━━━ Information provided

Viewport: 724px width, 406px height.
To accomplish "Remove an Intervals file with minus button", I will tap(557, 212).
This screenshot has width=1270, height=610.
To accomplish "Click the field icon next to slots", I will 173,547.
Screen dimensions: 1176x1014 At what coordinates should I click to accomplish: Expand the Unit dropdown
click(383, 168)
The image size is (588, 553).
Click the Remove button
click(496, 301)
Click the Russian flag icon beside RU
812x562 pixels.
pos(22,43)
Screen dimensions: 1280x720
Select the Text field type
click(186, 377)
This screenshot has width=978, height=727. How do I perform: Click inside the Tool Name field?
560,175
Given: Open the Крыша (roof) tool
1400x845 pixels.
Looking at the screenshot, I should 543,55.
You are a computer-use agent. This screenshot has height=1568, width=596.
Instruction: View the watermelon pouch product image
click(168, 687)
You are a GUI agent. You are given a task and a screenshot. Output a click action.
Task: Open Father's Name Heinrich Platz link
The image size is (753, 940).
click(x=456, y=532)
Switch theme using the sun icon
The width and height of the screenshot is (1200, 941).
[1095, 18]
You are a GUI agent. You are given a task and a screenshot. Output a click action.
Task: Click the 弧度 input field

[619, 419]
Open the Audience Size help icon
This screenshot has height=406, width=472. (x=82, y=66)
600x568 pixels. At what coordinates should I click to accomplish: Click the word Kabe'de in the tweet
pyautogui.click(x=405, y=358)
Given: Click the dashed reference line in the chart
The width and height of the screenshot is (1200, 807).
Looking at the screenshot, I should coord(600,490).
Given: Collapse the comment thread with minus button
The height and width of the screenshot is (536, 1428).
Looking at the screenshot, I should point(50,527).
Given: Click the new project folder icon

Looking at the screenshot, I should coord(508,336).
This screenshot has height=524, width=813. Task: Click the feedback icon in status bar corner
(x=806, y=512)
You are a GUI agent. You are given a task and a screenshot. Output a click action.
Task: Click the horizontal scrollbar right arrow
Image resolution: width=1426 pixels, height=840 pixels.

━━━━━━

# [Goal of the exercise]
With every line intact, reproduce the listing verbatim.

# [Answer to the problem]
Viewport: 724px width, 406px height.
To accomplish "Remove an Intervals file with minus button", I will tap(557, 212).
This screenshot has width=1270, height=610.
To accomplish "Click the field icon next to slots", I will 173,547.
Screen dimensions: 1176x1014 At what coordinates should I click to accomplish: Expand the Unit dropdown
click(383, 168)
The image size is (588, 553).
Click the Remove button
click(496, 301)
Click the Russian flag icon beside RU
812x562 pixels.
pos(22,43)
Screen dimensions: 1280x720
Select the Text field type
click(186, 377)
This screenshot has width=978, height=727. How do I perform: Click inside the Tool Name field?
560,175
Given: Open the Крыша (roof) tool
1400x845 pixels.
Looking at the screenshot, I should 543,55.
You are a computer-use agent. This screenshot has height=1568, width=596.
Instruction: View the watermelon pouch product image
click(168, 687)
You are a GUI agent. You are given a task and a screenshot. Output a click action.
Task: Open Father's Name Heinrich Platz link
The image size is (753, 940).
click(x=456, y=532)
Switch theme using the sun icon
The width and height of the screenshot is (1200, 941).
[1095, 18]
You are a GUI agent. You are given a task and a screenshot. Output a click action.
Task: Click the 弧度 input field

[619, 419]
Open the Audience Size help icon
This screenshot has height=406, width=472. (x=82, y=66)
600x568 pixels. At what coordinates should I click to accomplish: Click the word Kabe'de in the tweet
pyautogui.click(x=405, y=358)
Given: Click the dashed reference line in the chart
The width and height of the screenshot is (1200, 807).
Looking at the screenshot, I should coord(600,490).
Given: Collapse the comment thread with minus button
The height and width of the screenshot is (536, 1428).
Looking at the screenshot, I should point(50,527).
Given: Click the new project folder icon

Looking at the screenshot, I should coord(508,336).
This screenshot has height=524, width=813. Task: Click the feedback icon in status bar corner
(x=806, y=512)
You are a GUI agent. You are given a task and a screenshot. Output a click action.
Task: Click the horizontal scrollbar right arrow
Image resolution: width=1426 pixels, height=840 pixels.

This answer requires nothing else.